Vneshekonombank has purchased a minority share of the offshore holding that owns one of Russia's largest information technology systems integrators.
According to a report of the bank's activities for the last quarter of 2011, Vneshekonombank, or VEB, now owns 13.12 percent of the charter capital of Devenny Holding in Cyprus and 10.8 percent of its common shares. The holding owns 99.99 percent of Compulink Group.
Compulink founder and main shareholder Mikhail Lyasch told Vedomosti that VEB did become a minority shareholder of his company, which includes Compulink Infrastructure, Compulink Integration, EvrazTelekom, Redlab/Redcenter, Perimetrix and Quorum.
The group's turnover for 2011 is not yet public, but it saw 13.5 billion rubles ($465 million) in turnover in 2010. The company had a peak year in 2008, hitting 24.7 billion rubles in revenue, thanks to service agreements with Svyazinvest.
After the 2008 presidential election, officials at various relevant ministries and at Svyazinvest changed, and the company lost contracts. As a result, turnover in 2009 dropped to 10.9 billion rubles.

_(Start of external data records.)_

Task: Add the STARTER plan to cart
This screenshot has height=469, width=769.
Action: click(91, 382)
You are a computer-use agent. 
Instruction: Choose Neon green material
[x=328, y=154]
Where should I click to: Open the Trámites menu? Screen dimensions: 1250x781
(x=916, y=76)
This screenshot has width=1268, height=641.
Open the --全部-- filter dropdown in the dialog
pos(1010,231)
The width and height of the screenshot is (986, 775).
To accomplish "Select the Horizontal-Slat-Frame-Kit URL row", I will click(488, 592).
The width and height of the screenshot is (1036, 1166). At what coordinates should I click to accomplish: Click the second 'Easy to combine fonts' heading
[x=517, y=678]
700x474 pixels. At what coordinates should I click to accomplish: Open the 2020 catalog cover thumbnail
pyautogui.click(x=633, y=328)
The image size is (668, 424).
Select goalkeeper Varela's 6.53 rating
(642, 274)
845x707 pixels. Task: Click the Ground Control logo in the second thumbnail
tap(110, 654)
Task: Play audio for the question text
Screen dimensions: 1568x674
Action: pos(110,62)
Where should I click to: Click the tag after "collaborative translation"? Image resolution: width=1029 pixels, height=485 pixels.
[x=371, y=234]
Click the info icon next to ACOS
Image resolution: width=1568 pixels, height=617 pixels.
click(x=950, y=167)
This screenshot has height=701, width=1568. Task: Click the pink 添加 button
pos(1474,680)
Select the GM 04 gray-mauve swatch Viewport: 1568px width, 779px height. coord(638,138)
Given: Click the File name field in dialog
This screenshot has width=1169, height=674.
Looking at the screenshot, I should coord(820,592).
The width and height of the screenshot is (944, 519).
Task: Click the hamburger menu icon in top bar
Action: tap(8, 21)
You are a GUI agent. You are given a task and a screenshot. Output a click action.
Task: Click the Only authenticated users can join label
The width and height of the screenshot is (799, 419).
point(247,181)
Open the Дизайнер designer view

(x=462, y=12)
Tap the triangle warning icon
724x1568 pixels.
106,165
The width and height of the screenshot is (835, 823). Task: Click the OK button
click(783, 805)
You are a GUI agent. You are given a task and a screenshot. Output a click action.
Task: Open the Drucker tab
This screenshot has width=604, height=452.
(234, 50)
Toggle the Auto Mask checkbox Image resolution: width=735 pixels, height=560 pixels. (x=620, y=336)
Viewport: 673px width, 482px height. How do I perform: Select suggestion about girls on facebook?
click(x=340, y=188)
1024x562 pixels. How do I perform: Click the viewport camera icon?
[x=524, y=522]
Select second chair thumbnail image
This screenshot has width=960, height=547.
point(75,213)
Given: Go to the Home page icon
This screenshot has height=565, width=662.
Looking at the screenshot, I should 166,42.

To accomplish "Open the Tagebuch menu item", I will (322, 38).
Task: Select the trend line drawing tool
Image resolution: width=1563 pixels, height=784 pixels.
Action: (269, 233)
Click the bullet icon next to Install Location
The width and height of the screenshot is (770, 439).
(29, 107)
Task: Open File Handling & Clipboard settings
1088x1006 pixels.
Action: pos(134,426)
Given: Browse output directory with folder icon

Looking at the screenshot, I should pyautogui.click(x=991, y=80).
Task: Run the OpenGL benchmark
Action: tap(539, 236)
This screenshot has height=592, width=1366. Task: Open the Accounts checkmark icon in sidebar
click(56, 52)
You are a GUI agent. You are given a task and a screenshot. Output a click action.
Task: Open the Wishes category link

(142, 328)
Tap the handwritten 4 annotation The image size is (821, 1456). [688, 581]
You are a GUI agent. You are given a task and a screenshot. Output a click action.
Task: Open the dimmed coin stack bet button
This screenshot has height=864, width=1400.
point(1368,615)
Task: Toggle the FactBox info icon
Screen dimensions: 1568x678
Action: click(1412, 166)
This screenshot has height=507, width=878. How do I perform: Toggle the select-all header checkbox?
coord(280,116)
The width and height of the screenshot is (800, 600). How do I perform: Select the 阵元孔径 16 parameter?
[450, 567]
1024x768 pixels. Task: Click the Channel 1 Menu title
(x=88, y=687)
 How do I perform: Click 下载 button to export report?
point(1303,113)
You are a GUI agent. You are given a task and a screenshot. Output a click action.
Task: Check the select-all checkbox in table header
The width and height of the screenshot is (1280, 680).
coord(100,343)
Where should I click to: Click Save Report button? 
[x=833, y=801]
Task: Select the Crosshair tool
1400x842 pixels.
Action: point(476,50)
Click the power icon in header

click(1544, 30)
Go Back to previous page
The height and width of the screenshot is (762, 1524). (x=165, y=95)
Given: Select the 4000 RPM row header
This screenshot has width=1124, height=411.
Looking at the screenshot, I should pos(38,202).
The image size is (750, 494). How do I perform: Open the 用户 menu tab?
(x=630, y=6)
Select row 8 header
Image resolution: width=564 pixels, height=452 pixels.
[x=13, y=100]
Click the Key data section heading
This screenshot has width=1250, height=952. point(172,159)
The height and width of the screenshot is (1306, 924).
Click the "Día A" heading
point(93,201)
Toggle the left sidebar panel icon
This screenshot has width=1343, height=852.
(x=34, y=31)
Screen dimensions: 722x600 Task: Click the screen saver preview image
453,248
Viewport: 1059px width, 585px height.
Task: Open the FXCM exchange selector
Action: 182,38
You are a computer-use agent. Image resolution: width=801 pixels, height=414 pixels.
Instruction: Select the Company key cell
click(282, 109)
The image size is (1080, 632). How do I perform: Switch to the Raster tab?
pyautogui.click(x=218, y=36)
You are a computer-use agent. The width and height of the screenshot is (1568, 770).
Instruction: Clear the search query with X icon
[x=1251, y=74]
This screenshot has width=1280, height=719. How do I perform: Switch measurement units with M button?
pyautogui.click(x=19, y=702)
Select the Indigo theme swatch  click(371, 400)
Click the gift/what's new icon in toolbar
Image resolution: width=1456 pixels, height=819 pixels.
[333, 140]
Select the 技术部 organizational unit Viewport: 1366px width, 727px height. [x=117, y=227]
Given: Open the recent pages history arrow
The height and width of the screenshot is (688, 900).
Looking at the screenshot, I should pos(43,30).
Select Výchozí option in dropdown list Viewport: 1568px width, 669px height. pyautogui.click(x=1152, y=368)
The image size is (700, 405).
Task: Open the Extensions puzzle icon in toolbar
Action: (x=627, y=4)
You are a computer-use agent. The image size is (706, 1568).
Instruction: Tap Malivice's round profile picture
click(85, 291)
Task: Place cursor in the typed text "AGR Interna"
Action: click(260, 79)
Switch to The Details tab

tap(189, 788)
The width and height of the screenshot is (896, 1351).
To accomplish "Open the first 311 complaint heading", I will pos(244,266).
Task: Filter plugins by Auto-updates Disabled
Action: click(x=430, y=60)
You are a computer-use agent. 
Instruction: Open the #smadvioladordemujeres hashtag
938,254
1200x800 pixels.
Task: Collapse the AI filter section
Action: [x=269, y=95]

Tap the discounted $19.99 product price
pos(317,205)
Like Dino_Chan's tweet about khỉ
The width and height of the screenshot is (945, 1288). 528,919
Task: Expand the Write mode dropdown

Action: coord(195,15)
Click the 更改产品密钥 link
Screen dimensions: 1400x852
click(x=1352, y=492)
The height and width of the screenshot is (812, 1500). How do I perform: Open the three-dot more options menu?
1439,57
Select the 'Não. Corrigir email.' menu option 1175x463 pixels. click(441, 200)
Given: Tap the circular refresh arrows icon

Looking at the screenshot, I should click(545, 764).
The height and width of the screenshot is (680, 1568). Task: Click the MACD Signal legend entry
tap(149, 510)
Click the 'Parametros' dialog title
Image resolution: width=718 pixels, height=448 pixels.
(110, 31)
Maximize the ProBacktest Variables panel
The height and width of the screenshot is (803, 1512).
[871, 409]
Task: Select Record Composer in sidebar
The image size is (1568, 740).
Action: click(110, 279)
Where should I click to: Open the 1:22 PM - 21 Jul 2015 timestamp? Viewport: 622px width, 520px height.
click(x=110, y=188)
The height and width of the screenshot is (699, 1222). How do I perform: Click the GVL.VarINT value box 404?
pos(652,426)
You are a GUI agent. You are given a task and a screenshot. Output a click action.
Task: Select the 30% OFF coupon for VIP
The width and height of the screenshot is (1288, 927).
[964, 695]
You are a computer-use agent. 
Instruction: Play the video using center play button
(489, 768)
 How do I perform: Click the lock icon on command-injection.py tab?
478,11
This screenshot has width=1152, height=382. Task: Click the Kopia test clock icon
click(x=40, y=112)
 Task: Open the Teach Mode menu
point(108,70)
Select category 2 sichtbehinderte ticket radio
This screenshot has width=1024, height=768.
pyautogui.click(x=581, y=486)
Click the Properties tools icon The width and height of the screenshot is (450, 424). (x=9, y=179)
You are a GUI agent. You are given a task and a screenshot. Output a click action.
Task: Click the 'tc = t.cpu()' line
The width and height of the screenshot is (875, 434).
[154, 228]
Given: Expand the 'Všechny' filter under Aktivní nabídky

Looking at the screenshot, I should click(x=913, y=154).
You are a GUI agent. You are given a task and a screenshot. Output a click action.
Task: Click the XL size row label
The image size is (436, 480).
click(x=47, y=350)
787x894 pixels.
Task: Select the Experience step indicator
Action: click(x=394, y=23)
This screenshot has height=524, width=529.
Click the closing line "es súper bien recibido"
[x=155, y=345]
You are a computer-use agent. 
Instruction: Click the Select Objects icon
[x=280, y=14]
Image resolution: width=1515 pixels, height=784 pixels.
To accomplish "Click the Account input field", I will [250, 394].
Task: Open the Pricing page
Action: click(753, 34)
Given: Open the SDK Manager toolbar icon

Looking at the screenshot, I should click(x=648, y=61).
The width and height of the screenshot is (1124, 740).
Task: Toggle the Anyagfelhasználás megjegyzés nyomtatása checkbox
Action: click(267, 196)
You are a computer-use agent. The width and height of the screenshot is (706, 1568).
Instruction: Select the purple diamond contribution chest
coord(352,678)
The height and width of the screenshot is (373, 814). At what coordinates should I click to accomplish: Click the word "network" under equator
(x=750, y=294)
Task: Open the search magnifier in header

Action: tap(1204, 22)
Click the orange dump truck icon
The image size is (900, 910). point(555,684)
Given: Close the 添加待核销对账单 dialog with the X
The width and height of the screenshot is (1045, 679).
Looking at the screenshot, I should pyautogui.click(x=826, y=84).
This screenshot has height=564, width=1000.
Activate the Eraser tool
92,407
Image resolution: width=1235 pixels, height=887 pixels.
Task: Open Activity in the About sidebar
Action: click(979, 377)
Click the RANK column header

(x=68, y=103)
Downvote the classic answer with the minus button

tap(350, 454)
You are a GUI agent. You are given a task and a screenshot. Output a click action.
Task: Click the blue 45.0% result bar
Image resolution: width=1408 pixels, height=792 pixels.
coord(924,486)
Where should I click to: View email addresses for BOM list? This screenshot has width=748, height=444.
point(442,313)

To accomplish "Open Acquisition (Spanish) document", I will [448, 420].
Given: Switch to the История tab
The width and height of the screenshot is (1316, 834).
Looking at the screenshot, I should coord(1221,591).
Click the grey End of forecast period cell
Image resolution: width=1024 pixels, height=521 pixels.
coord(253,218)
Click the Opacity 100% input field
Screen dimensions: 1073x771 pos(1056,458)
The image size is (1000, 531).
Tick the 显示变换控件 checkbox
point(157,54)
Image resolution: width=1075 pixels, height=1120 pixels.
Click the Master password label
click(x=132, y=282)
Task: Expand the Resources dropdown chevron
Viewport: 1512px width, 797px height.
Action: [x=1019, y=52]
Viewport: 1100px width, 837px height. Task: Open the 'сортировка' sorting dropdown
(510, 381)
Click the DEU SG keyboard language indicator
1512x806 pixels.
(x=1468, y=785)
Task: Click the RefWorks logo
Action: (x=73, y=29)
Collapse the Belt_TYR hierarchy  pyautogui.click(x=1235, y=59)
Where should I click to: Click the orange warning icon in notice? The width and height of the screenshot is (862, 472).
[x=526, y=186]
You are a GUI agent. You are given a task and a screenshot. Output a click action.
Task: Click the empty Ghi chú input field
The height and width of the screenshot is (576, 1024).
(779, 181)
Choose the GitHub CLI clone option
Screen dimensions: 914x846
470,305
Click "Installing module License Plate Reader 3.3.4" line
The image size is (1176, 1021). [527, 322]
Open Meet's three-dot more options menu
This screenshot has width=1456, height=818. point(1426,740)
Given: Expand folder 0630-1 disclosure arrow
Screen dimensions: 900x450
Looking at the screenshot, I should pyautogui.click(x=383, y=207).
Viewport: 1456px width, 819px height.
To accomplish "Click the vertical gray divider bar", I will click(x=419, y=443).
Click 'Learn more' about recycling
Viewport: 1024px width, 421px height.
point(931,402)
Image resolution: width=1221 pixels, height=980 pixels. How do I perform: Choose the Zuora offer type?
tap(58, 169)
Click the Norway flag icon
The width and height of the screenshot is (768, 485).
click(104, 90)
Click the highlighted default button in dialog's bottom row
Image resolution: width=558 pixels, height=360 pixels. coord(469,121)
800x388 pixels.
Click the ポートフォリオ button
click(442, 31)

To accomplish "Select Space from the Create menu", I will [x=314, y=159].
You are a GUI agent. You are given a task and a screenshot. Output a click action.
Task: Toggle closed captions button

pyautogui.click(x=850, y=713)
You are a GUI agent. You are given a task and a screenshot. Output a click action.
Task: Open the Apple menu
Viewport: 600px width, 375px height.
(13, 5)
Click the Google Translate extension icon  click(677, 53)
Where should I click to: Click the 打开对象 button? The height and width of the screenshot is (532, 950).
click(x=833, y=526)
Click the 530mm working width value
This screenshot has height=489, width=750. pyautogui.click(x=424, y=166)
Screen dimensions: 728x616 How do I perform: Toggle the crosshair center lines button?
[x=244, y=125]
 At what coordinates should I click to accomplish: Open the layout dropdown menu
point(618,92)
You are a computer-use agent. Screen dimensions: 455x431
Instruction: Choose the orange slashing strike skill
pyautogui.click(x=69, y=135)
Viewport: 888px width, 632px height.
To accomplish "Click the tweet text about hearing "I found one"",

Back in 2003, one of the first investors in Compulink was Delta Capital — at that time headed by Kirill Dmitriyev. He is now general manager of the newly created sovereign Russian Direct Investment Fund, which is also a subsidiary of VEB. Dmitriyev told Vedomosti that neither he nor his fund have any relationship to the bank's purchase of Compulink shares.
Meanwhile, VEB made another investment in information technology, closing a deal to buy 25 percent of T-Platforms, a domestic producer of supercomputers.
Upon becoming a shareholder of T-Platforms, the state bank installed its representative on the company's board of directors — VEB deputy chief executive Anatoly Ballo.
Neither VEB nor T-Platforms chief executive Vsevolod Opanasenko, who previously owned 100 percent of the company, disclosed the price of the deal.
The company said it plans to use the proceeds from the deal to expand its business, including on foreign markets, and develop new products.
The Federal Anti-Monopoly Service gave the green light last fall for VEB to acquire a blocking stake in T-Platforms — whose net profit fell 63 percent to 39.8 million rubles in 2010 on revenue down 27.6 percent to 1.3 billion rubles.
T-Platforms develops supercomputers and provides solutions and services for high-performance computing. The company, founded in 2002, has a head office in Moscow, and regional offices in Hanover, Kiev, Campbell in the United States, Taiwan and Hong Kong.
The company has carried out more than 200 major projects, six of which involve computers that rank among the 500 most powerful systems in the world. The Lomonosov supercomputer with capacity of 1.3 pentaflops, installed at Moscow State University, is the most powerful in Russia.
T-Platforms had a 23.9 percent share of the Russian supercomputer market in 2010, coming in third place after IBM with 35.8 percent and HP with 28.3 percent.